== Exercise material ==

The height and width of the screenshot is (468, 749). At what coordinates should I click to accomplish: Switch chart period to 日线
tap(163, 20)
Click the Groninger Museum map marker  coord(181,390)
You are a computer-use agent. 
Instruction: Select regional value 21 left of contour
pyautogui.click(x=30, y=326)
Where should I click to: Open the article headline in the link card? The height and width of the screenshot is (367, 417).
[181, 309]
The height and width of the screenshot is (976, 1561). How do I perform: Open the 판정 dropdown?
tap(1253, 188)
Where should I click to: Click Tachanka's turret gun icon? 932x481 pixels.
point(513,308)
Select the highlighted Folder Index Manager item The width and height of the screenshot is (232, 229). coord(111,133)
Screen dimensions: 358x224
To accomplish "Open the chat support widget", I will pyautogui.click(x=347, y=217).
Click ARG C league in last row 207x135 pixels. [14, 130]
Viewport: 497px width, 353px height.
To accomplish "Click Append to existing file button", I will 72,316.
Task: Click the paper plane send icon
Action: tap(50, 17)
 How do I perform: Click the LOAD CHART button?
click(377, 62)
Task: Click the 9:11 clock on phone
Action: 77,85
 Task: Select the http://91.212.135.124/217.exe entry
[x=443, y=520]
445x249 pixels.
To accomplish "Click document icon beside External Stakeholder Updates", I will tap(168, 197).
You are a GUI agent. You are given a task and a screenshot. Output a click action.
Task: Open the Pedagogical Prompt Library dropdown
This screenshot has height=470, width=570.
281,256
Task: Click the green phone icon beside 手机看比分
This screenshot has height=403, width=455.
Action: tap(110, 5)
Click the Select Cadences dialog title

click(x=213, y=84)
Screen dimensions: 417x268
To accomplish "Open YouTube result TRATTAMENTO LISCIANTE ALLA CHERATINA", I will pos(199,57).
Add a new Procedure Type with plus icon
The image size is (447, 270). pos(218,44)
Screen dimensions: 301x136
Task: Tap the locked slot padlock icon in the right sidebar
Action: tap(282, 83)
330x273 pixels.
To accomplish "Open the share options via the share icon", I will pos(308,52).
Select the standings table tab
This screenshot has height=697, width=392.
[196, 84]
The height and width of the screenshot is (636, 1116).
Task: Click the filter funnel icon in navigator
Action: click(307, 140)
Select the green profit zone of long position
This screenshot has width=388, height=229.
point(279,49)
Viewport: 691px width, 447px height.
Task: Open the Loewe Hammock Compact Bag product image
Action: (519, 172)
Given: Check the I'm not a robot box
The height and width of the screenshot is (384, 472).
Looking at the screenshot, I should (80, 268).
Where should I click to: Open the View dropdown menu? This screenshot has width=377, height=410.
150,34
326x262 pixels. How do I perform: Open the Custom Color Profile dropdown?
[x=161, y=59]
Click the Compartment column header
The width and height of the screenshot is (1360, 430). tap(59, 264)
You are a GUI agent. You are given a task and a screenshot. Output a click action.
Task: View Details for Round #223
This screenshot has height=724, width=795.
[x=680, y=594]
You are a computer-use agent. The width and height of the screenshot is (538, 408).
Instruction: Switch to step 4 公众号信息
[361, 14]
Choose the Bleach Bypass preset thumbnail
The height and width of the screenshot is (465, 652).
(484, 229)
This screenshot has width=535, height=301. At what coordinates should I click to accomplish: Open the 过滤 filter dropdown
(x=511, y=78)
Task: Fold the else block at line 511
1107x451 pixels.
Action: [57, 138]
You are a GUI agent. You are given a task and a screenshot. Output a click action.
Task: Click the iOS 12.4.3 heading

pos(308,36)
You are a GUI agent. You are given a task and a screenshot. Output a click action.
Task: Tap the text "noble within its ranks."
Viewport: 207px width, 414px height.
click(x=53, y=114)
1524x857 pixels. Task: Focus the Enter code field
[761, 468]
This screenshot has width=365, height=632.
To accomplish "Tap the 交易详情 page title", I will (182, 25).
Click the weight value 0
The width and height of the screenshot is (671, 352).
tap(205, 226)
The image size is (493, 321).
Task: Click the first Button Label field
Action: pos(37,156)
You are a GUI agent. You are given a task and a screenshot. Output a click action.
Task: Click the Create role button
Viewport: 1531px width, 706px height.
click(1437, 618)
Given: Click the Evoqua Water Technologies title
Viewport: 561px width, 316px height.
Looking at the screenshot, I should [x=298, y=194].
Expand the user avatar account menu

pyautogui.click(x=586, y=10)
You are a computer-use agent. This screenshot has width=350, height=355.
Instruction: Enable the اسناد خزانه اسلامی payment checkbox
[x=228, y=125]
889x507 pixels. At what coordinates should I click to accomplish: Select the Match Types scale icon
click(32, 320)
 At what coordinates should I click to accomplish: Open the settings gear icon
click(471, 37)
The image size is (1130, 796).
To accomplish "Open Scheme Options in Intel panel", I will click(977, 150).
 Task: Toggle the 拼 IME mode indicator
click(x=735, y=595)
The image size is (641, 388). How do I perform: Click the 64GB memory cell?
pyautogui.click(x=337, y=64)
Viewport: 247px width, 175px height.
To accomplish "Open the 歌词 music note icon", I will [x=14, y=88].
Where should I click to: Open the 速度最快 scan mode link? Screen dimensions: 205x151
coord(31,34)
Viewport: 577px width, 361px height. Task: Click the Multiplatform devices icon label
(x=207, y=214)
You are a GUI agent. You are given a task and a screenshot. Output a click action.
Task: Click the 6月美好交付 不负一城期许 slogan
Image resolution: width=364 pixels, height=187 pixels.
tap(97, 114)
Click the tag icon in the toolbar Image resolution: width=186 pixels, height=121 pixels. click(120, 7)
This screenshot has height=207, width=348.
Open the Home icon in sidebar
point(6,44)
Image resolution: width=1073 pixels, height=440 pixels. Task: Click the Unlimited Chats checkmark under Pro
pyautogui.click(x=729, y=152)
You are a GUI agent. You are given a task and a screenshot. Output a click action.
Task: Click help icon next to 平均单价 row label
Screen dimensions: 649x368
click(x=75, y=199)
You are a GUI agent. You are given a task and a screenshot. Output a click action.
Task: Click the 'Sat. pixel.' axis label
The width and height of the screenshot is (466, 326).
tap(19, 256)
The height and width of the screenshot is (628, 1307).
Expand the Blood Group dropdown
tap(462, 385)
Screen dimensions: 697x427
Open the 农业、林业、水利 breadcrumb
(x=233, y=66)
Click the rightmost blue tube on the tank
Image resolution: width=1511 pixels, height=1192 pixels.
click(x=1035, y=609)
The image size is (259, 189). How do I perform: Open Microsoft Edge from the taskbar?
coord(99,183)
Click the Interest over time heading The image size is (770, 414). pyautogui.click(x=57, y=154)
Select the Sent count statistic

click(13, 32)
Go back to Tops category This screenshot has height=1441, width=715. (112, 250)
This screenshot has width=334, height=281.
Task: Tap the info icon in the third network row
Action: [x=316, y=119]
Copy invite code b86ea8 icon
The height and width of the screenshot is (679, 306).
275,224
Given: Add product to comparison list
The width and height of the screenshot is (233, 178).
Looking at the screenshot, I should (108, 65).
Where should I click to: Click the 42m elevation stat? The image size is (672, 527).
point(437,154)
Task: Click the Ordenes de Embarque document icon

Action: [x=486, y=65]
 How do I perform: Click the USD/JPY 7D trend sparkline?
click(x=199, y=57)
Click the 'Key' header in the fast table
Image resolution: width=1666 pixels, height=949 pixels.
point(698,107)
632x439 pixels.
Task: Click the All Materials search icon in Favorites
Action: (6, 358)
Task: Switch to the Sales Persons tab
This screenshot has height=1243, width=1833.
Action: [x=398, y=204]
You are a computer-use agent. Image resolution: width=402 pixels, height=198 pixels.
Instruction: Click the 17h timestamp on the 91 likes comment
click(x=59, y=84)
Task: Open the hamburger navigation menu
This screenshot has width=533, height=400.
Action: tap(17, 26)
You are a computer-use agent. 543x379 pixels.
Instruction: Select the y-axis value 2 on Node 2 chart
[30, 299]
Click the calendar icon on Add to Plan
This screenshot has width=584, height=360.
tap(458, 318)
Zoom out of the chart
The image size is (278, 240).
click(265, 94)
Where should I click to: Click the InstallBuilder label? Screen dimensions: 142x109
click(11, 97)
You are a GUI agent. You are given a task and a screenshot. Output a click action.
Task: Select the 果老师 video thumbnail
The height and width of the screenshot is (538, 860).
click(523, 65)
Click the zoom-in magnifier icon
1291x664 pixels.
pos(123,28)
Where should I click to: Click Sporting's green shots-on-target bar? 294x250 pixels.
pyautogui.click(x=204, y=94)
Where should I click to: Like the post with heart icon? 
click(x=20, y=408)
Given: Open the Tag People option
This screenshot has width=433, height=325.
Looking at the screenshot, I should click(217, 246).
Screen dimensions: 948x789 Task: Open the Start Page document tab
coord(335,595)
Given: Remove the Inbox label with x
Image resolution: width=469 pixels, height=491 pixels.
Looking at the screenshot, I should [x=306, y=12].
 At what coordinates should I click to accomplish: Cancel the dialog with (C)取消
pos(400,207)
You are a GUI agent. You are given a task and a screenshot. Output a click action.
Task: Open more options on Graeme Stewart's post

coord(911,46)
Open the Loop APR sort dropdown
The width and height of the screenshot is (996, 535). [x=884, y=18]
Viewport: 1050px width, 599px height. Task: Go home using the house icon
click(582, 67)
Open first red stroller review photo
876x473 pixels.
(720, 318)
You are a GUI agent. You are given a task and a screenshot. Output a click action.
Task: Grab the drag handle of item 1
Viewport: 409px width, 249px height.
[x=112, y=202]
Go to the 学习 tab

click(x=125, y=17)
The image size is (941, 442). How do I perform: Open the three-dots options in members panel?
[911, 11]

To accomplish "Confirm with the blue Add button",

===

**How to complete this task:**
Take from the material above the lines running from the one with "This screenshot has height=207, width=348." through the one with "Screen dimensions: 697x427", and repeat them exactly, with nothing else.

**Solution below:**
This screenshot has height=207, width=348.
Open the Home icon in sidebar
point(6,44)
Image resolution: width=1073 pixels, height=440 pixels. Task: Click the Unlimited Chats checkmark under Pro
pyautogui.click(x=729, y=152)
You are a GUI agent. You are given a task and a screenshot. Output a click action.
Task: Click help icon next to 平均单价 row label
Screen dimensions: 649x368
click(x=75, y=199)
You are a GUI agent. You are given a task and a screenshot. Output a click action.
Task: Click the 'Sat. pixel.' axis label
The width and height of the screenshot is (466, 326).
tap(19, 256)
The height and width of the screenshot is (628, 1307).
Expand the Blood Group dropdown
tap(462, 385)
Screen dimensions: 697x427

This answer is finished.